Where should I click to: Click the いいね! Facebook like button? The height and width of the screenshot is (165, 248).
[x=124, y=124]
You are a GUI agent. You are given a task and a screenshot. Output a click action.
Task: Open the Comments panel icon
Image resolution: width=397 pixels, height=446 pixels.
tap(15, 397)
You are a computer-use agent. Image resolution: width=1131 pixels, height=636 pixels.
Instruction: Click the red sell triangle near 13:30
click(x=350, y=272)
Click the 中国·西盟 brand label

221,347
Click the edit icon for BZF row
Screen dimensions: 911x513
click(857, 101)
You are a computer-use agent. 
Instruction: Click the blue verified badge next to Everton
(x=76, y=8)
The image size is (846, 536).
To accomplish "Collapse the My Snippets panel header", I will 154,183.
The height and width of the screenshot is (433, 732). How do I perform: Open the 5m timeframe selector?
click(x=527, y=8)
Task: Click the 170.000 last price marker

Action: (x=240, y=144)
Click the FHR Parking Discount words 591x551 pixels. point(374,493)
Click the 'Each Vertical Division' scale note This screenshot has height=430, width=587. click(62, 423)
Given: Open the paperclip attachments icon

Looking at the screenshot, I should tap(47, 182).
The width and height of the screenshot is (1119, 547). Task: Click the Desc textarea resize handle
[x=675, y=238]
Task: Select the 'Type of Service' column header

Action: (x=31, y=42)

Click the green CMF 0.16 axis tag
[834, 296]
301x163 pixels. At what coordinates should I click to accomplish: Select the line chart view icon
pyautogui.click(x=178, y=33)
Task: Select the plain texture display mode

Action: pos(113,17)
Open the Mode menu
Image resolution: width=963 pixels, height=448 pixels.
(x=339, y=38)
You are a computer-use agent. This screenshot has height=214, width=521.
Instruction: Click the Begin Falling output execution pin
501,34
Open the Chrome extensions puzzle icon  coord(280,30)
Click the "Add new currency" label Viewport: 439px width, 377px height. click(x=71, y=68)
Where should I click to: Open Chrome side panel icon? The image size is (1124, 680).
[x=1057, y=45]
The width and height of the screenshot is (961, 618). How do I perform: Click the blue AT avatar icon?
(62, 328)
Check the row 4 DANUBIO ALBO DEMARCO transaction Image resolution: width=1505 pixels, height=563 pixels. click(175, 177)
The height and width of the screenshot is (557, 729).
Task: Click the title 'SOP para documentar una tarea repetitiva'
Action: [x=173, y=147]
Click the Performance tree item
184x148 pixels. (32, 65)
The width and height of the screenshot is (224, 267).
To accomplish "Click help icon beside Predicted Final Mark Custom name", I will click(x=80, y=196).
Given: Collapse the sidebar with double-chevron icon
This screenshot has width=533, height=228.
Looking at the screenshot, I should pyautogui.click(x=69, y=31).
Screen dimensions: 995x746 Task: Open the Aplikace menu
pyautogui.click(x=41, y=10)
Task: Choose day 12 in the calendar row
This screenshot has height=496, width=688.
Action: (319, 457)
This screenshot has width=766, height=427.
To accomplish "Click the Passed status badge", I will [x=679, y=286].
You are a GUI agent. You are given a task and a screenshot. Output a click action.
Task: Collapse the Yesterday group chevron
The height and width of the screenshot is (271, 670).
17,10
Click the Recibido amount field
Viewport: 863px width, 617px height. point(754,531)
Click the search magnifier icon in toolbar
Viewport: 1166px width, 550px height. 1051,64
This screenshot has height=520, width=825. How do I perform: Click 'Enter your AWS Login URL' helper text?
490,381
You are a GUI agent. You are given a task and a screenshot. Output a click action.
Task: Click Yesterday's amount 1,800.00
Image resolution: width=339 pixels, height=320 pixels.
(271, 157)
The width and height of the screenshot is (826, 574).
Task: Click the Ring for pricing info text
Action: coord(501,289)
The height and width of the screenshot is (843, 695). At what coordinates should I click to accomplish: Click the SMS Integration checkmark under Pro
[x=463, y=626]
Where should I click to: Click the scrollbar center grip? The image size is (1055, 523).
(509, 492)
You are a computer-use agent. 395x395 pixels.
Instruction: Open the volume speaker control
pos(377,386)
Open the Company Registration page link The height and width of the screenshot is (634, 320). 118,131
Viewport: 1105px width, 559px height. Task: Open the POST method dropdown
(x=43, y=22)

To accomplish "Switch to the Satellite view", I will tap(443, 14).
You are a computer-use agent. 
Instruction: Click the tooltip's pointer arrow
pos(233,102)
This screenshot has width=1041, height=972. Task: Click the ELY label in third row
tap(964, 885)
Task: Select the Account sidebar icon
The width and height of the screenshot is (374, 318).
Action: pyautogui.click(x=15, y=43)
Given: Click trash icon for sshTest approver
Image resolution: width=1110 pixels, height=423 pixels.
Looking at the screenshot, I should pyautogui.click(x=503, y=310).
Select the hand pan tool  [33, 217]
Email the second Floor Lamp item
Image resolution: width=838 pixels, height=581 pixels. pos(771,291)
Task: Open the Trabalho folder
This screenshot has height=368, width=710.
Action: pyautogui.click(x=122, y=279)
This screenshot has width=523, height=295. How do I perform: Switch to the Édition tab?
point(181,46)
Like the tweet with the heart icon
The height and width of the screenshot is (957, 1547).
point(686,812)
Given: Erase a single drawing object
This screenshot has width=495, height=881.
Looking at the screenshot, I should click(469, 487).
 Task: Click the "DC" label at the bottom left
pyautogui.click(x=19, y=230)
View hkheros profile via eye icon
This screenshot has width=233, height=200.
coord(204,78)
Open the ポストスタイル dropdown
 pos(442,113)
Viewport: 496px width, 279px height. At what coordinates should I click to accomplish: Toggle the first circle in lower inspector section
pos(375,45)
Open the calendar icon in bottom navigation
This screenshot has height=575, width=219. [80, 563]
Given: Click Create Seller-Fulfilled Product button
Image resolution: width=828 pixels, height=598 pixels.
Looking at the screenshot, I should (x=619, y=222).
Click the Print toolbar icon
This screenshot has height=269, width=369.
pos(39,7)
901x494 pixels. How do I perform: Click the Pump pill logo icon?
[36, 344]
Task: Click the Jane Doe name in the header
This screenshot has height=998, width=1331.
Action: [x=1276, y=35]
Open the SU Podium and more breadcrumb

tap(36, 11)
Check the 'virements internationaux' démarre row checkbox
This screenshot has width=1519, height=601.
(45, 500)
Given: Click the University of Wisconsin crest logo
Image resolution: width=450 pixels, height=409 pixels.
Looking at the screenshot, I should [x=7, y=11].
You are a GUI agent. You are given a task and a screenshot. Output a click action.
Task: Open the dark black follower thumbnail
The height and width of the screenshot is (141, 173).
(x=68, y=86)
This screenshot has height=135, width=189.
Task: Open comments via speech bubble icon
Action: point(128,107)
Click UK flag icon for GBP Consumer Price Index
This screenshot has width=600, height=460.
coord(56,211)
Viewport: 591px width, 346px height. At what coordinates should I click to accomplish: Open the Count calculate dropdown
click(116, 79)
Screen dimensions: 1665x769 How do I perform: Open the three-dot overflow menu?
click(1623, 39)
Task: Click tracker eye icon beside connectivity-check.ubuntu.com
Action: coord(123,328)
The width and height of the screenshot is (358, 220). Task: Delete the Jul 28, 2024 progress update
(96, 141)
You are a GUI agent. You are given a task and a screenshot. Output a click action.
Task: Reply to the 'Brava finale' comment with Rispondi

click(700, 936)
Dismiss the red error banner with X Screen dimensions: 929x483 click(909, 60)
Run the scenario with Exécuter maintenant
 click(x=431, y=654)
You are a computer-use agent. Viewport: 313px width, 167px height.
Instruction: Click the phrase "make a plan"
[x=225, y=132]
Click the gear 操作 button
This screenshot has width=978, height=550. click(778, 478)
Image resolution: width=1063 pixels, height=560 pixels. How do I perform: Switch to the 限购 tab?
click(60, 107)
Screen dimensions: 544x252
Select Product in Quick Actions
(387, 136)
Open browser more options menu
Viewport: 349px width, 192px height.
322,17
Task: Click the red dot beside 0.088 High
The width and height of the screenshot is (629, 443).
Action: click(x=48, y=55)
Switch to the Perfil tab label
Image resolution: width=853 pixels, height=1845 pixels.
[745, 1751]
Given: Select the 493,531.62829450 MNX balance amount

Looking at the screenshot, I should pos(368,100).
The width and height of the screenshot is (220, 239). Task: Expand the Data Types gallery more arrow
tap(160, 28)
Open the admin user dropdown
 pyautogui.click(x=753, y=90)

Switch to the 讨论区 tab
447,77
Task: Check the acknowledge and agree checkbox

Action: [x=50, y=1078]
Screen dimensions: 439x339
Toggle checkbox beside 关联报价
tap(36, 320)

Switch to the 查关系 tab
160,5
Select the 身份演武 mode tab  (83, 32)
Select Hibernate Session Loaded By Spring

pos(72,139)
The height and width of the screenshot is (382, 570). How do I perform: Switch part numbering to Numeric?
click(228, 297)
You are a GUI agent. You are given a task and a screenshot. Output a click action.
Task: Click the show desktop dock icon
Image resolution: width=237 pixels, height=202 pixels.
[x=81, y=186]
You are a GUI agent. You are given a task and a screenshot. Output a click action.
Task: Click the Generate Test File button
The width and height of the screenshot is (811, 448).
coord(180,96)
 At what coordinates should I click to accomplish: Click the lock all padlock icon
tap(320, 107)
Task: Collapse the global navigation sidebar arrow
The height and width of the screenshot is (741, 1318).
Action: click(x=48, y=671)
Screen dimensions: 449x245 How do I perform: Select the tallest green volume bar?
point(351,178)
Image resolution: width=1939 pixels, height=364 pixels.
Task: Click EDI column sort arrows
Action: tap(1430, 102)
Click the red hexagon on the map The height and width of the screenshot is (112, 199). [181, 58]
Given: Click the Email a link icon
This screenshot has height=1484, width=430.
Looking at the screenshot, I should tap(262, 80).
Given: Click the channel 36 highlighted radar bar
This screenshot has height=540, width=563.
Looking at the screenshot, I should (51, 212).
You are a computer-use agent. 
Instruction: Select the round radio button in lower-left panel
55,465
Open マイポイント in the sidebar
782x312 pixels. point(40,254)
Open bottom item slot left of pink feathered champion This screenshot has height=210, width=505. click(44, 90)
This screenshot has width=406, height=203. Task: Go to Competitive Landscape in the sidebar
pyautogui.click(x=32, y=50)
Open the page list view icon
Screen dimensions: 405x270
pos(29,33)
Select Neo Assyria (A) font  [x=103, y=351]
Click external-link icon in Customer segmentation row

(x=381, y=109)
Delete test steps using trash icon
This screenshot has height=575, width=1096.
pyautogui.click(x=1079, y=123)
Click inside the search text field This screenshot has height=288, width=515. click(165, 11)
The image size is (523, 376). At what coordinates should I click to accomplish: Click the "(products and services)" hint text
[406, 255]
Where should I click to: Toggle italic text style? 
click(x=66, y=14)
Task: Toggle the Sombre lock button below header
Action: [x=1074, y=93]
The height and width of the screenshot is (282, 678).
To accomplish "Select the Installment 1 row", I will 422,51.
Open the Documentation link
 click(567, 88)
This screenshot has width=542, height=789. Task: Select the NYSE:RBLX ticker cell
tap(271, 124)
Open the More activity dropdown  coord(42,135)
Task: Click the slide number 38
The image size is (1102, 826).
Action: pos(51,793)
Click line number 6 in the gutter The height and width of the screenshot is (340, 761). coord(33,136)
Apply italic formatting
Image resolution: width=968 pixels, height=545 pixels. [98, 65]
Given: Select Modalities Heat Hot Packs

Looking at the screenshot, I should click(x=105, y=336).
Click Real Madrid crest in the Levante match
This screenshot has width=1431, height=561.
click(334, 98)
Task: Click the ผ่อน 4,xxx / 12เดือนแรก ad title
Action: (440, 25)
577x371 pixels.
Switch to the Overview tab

**********

- Exercise aim
Repeat word for word the lines above that run from the line containing "The height and width of the screenshot is (433, 732)." through the line containing "Click the FHR", both ends included, and nothing else.

- Exercise answer
The height and width of the screenshot is (433, 732). How do I perform: Open the 5m timeframe selector?
click(x=527, y=8)
Task: Click the 170.000 last price marker

Action: (x=240, y=144)
Click the FHR Parking Discount words 591x551 pixels. point(374,493)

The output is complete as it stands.